Restore investor confidence
Fortunately, the run-up to Friday's general election did not see the kind of irresponsible government spending that have come to characterise previous polls, as ruling parties have tried to bribe voters, that could have derailed the fledgling recovery in the economy. Although some subsidies had been announced in the run-up to the poll these were justified as being required to help victims of the drought and to cushion consumers from the effects of rising world market prices for essential commodities such as sugar.

Most of the indicators point to a resurgent economy with inflation continuing to fall, interest rates having come down and overall economic growth still expected to be high, although the budget has come under pressure with the deficit larger than planned.

However, the conventional indicators by themselves don't tell the whole story. The country still suffers from high levels of poverty and unemployment as well as malnutrition, is still largely a trading economy with not much industrialisation and is getting only a trickle of the foreign investment it could get.

One of the priorities of the winner in Friday's poll would be to re-establish investor confidence. This would include the confidence of multilateral donor agencies and foreign governments as well. The new government would need to reassure the business community of its commitment to a liberal economy and continuing reforms.

The private sector has voiced doubts about the commitment of both the main parties to good governance, improving efficiency and to tackling corruption. Some investors had already signalled their feelings by putting on hold planned investments, although others have gone ahead with theirs.

In the case of the People's Alliance-JVP combine, the corporate world continues to have reservations about its commitment to a free market economy. Hopefully, the rhetoric that has caused alarm in the business world would give way to realism if the alliance does win the poll.

Stock brokers have said that there does not seem to be much difference between the economic polices that have been announced by both the main parties despite the rhetoric and disinformation. The stock market is expected to soar if the UNP wins.

Brokers have said that there might be a temporary downturn if the PA-JVP is victorious but that the market would gradually pick up again once investors realise that the general thrust of its economy policy is not much different from that of the UNP's - provided there are no other hiccups that could affect economic growth, such as a resumption of the war.

Establishing a permanent peace by speedily resuming talks with the Tigers would thus be the first priority of the new government. Whatever its economic policies might be, everything depends on a durable peace. The International Monetary Fund has warned that a lengthy stalemate in the peace process could delay further foreign aid and investment. The polls had delayed the release of the second tranche of $80 million under the $567 million Poverty Reduction and Growth Facility and Extended Fund Facility.

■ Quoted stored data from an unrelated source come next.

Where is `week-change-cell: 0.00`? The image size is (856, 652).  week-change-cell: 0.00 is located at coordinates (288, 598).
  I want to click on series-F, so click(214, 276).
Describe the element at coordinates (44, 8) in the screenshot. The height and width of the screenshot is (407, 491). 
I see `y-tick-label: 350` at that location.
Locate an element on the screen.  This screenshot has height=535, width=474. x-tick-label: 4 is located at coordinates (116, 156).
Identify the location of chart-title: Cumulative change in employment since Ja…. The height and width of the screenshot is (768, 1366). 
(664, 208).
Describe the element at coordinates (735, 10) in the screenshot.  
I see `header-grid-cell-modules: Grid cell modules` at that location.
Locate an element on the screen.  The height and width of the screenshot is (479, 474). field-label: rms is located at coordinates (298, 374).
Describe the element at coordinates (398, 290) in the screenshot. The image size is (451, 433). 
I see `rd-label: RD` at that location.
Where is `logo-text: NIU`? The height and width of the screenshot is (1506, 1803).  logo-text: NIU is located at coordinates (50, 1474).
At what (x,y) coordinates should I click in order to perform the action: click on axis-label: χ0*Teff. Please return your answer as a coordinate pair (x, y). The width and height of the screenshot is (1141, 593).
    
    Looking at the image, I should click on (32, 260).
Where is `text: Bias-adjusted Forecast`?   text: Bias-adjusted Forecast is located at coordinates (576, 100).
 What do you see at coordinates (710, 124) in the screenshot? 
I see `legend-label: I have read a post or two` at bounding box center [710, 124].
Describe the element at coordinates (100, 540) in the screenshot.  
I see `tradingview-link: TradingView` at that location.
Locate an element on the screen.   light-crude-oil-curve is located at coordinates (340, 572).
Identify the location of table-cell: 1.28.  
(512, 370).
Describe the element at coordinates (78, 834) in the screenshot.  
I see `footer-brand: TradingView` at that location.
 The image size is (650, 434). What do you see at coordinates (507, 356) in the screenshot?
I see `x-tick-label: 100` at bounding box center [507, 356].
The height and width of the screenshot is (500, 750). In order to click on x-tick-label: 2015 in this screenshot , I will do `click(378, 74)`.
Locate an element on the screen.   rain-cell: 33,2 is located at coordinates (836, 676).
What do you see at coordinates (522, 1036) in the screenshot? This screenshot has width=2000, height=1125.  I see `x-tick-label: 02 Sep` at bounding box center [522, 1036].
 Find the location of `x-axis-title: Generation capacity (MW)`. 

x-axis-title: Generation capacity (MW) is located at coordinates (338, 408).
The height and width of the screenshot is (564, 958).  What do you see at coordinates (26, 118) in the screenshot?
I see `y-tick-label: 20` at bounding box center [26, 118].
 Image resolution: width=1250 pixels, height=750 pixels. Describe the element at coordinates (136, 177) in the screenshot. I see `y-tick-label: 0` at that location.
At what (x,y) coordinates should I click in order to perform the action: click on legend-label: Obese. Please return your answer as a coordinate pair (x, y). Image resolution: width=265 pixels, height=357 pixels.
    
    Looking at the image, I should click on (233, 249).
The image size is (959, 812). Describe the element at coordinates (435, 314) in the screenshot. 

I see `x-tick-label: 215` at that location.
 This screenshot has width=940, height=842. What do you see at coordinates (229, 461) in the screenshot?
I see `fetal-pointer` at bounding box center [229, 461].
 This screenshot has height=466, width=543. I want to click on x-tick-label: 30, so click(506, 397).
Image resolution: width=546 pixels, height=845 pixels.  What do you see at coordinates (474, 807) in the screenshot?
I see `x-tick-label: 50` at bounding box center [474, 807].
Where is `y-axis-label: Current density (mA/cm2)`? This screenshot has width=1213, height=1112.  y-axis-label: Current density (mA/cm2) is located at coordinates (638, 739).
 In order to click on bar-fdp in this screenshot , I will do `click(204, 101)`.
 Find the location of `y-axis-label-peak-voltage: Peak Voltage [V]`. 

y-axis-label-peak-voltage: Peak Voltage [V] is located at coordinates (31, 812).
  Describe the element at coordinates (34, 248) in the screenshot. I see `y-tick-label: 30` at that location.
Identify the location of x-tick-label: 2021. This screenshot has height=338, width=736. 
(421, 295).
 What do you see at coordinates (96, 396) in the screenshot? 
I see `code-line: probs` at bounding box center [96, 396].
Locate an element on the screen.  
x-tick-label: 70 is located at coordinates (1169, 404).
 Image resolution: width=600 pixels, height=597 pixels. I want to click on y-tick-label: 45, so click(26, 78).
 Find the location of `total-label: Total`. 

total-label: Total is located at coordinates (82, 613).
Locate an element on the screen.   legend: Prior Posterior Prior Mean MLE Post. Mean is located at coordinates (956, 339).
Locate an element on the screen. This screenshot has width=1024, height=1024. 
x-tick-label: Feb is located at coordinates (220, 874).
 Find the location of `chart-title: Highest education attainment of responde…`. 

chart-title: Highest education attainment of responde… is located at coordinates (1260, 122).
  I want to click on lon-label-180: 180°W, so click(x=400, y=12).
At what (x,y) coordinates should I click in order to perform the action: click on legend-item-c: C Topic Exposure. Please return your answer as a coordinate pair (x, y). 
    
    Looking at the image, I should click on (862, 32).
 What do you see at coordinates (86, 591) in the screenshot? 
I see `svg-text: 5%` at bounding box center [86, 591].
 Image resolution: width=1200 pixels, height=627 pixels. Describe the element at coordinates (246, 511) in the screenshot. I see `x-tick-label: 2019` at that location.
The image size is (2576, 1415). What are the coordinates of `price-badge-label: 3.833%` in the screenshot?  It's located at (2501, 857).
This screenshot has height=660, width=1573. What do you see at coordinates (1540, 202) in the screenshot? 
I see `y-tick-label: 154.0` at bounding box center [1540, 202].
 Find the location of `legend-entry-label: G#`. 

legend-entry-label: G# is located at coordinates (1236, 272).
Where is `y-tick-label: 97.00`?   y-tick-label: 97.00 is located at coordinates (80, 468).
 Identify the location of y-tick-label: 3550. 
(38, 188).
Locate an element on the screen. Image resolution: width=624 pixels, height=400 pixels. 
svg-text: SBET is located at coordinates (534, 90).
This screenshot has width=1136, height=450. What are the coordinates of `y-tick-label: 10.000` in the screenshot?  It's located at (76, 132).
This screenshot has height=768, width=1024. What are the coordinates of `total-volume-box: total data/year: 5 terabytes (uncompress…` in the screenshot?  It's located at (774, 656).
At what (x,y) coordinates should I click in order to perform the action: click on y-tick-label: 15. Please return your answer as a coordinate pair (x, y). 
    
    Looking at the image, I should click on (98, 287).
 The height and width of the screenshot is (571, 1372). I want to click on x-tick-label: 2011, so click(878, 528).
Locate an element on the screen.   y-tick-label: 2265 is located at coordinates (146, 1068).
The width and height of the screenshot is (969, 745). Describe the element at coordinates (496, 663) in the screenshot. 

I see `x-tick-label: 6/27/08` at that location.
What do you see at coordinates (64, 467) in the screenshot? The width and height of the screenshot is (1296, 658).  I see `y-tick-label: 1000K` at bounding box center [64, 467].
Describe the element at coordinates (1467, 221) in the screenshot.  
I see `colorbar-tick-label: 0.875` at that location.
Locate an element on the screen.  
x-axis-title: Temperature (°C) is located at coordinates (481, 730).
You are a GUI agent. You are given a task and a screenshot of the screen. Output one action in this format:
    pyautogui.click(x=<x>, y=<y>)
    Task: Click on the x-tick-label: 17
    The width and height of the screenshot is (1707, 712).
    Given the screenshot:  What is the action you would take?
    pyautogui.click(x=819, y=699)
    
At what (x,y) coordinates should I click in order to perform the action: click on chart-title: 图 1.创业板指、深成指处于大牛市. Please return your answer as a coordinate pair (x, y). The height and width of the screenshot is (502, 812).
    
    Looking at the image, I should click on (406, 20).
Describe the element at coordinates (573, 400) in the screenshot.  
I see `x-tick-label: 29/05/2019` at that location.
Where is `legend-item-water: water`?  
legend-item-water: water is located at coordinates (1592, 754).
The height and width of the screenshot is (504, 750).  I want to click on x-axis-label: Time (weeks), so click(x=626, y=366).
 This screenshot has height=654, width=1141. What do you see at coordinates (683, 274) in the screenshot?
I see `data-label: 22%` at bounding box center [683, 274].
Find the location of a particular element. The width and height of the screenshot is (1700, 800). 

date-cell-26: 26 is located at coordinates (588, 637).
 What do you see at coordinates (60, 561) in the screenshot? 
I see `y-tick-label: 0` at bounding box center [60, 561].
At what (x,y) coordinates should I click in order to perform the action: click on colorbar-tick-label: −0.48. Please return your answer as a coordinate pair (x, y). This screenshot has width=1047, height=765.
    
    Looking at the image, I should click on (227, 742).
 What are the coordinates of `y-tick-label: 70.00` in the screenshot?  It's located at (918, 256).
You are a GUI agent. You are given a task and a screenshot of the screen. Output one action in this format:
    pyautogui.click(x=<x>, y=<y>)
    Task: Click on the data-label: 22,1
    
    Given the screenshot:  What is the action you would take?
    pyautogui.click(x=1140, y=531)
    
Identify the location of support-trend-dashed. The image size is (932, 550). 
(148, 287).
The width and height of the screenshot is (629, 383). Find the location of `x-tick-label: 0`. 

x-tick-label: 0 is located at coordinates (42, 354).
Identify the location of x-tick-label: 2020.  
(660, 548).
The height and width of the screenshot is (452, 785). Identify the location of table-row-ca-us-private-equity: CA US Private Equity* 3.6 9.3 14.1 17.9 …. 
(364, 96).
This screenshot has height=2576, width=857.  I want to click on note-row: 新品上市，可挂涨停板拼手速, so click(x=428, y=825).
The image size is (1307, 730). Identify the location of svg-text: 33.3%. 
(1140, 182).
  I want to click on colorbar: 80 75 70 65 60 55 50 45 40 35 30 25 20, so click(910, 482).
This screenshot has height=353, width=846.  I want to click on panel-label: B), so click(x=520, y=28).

The incoming government would also have some crucial economic questions to deal with. Chief among these would be the reforms that are already underway. Foreign donors have made clear that future aid and investment would depend on continuing the reforms - mainly deregulation and privatisation - in addition to progress in the peace process.

The private sector and the donor agencies are still not entirely happy with the labour market reforms and are pressing for further liberalisation. Donor agencies are also putting pressure on the government to control spending and resist demands for further wage hikes. Now that the polls are out of the way, the new government would be better positioned to deal with such issues.